DOCTOR: Your wife signed a DNR.
ME: I'm here for a sprained ankle.
DOCTOR: She insisted.
Marriage: when hanging out goes way too far.
My boss at Walmart said I have to stop Febreezing the homeless and that they aren't homeless, they're customers.
Signs that your wife is cheating on you:
1. Wearing more makeup and perfume than usual
2. Acting distant
3. Sleeping with another dude
I was trying to get the bubbles out of my screen protector and I accidentally bought a horse on eBay.
Screw you, Burger King, if you really wanted me to have it "MY way" you'd have added alcohol to your menu.
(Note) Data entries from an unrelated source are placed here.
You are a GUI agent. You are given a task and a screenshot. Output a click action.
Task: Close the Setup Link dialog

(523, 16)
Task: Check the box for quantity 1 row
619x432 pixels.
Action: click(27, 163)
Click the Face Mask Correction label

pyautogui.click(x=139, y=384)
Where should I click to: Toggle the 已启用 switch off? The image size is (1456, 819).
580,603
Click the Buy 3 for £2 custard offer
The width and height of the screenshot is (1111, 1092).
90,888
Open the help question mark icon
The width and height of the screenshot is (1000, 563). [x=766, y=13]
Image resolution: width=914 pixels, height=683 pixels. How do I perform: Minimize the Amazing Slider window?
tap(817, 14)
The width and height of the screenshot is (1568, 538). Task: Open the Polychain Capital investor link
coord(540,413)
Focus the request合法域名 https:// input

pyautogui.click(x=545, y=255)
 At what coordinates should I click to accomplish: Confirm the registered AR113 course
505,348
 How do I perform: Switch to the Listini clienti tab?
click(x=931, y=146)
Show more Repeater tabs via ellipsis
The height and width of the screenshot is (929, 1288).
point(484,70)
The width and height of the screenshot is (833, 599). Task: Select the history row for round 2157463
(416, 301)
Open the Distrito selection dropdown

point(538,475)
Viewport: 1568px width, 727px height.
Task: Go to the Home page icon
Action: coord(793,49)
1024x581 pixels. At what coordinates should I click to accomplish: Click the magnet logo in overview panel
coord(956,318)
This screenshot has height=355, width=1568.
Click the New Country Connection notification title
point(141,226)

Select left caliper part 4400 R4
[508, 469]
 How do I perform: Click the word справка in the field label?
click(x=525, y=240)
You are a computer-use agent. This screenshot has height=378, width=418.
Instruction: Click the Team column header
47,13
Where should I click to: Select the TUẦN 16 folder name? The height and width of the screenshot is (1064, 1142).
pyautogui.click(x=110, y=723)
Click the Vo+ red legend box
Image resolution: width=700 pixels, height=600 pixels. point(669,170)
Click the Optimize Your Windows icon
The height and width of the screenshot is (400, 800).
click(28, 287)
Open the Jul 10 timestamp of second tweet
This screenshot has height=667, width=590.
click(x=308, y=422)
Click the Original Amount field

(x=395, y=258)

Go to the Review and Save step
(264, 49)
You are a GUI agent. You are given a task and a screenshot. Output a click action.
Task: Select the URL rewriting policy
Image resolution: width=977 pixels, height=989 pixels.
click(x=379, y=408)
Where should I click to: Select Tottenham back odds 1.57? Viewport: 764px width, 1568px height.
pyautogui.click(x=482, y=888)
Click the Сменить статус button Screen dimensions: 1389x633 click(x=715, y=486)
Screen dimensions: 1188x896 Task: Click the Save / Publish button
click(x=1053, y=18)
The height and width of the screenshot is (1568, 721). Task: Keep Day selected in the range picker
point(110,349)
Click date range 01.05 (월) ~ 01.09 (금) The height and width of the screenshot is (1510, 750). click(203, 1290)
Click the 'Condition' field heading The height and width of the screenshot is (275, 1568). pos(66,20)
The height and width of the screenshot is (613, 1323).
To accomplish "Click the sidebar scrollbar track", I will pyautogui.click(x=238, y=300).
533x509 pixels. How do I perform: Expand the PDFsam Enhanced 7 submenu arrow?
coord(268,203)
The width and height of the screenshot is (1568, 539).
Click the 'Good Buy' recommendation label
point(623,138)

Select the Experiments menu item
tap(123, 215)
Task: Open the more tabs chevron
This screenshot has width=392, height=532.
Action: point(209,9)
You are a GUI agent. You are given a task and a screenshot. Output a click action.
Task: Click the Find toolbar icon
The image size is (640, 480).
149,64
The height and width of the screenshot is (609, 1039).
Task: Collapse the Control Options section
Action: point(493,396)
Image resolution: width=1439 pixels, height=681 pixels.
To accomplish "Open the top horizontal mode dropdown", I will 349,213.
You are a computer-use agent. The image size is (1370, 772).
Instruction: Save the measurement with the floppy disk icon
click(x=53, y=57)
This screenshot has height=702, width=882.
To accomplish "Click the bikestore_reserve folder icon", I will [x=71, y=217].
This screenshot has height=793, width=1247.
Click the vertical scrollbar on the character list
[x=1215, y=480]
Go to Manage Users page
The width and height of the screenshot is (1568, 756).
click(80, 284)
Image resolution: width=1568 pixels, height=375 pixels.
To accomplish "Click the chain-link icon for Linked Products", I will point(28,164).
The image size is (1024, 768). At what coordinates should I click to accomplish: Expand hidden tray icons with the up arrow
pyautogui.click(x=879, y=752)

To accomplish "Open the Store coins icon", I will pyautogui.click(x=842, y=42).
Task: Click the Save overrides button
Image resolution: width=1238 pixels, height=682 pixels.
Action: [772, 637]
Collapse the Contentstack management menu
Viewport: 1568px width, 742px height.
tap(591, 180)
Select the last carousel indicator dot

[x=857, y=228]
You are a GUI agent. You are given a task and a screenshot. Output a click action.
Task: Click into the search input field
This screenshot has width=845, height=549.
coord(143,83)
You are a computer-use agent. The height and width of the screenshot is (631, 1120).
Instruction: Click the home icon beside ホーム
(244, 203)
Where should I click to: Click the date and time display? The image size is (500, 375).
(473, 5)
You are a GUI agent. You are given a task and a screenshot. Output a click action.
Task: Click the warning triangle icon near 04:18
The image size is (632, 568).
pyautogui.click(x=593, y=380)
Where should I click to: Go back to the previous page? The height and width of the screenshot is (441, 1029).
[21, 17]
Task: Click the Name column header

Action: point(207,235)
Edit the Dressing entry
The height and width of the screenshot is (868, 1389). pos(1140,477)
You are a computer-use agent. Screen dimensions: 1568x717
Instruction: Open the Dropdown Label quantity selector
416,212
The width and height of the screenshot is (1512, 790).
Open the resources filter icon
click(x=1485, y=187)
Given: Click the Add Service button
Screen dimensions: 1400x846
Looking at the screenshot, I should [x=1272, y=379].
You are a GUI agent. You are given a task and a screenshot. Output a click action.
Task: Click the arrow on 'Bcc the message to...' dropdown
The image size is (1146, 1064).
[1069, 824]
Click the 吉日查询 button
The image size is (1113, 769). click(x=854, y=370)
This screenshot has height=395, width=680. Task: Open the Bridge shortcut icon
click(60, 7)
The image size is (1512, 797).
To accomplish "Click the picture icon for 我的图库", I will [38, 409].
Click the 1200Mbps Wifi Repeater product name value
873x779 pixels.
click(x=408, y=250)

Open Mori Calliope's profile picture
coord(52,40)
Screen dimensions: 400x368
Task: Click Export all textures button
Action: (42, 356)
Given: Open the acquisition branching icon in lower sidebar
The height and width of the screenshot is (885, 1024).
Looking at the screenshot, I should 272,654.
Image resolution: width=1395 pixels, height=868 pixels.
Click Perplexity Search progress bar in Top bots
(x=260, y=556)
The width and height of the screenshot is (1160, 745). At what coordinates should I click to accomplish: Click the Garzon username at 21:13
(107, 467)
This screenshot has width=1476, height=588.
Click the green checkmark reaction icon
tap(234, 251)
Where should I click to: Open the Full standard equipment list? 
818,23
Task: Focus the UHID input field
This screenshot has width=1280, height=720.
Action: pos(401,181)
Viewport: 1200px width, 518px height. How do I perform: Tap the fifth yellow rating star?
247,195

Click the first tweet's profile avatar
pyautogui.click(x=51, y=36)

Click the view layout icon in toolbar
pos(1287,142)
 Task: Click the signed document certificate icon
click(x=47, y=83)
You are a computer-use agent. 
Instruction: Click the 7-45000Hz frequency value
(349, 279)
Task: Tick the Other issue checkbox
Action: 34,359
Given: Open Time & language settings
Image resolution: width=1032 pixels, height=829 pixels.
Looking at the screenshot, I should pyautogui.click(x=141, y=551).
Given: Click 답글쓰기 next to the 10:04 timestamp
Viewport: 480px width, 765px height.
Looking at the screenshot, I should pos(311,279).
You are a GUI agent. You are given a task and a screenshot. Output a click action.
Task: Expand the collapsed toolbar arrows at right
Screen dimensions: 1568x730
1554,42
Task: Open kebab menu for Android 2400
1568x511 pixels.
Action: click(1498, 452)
If you attempt to rob a bank you won’t have any trouble with rent/food bills for the next 10 years whether you are successful or not.
To save money, instead of going to the club, I just get drunk at home and yell "what?" into a mirror over and over.
I have nothing in common with people who eat 1 Pringle at a time instead of frantically shoving 20 in their mouth like it's a wood chipper.
I didn't come here tonight to win a popularity contest. Is there one though? Because that will probably affect my behavior.
I can hear everything you're mumbling under the duct tape. Yes, I will marry you.
Tarantulas make great pets because when they die, rather than grieving you'll feel an almost overwhelming sense of relief.
I don't think this guy who just told a woman to calm down understands how women work.